» Directions for this task
Filter the entries below and copy out every line that contains the word "button".

++++ Supplied records ++++

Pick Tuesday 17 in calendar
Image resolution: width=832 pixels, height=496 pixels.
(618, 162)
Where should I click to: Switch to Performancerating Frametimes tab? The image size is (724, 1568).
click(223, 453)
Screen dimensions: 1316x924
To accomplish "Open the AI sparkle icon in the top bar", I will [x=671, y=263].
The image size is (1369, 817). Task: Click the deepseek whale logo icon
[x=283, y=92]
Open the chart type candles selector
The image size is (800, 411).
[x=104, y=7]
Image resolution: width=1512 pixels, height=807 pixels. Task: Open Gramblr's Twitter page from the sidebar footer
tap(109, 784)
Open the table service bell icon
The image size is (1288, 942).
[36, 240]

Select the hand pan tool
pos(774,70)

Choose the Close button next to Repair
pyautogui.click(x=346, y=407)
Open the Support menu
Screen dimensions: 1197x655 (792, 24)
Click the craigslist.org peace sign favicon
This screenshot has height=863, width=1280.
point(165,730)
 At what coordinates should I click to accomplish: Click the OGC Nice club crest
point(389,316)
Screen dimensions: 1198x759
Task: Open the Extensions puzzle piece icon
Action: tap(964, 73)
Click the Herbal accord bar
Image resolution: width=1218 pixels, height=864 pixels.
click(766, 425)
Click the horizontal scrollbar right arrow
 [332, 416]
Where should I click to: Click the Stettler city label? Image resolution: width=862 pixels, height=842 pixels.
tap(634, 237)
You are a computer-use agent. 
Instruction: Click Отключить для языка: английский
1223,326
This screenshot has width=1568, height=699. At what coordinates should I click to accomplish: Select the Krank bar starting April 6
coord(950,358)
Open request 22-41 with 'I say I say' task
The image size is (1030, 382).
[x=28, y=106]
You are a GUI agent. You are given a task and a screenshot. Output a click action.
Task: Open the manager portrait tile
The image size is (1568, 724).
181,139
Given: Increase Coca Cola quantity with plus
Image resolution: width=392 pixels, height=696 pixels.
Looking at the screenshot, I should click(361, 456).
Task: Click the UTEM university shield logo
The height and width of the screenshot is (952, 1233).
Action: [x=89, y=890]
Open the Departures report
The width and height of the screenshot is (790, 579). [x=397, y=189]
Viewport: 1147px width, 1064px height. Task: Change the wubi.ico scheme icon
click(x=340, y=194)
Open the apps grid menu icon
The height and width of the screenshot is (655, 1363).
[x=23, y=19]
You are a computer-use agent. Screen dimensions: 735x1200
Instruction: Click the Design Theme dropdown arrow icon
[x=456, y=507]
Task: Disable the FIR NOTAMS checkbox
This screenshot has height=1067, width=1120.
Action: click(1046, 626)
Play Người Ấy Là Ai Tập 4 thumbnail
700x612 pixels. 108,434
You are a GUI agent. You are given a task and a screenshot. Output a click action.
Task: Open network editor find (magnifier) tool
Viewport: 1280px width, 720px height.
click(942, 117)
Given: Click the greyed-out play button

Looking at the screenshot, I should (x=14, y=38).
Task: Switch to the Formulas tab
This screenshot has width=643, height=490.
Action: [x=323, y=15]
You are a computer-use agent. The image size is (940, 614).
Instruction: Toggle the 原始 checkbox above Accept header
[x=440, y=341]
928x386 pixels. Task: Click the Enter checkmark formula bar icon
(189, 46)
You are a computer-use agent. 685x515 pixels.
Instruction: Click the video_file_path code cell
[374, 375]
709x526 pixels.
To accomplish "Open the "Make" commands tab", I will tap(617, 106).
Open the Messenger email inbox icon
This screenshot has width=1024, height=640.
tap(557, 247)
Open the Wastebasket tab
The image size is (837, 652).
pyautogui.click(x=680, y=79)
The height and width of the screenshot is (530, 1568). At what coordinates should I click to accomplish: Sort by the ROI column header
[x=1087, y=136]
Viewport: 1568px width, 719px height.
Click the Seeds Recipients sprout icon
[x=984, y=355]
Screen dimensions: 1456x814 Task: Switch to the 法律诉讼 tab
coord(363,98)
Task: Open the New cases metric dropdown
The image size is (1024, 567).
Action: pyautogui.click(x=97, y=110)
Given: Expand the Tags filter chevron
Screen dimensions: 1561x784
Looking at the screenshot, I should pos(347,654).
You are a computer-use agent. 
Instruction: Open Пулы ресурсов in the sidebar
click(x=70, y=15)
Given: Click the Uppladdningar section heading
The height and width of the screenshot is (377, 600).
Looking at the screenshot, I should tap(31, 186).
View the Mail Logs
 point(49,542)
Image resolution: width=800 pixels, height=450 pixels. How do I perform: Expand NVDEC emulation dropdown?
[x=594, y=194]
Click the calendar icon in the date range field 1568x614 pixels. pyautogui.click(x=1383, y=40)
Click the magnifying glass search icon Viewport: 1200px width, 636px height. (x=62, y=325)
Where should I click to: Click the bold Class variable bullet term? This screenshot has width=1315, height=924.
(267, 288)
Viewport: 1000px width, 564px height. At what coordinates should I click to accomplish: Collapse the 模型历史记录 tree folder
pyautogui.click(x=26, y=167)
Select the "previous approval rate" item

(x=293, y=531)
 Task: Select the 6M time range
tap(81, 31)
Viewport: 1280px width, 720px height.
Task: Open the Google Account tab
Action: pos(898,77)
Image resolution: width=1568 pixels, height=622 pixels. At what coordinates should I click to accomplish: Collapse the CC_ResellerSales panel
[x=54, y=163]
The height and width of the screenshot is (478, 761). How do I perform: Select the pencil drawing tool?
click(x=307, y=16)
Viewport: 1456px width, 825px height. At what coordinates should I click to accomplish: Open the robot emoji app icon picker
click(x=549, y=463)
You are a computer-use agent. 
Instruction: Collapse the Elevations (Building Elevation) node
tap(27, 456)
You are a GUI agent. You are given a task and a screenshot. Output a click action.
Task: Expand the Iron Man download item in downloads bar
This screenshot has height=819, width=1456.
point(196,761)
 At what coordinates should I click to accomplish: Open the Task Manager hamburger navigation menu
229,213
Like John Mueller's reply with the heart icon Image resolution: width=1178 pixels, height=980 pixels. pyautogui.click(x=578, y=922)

++++

» Correct answer
Choose the Close button next to Repair
Given: Click the greyed-out play button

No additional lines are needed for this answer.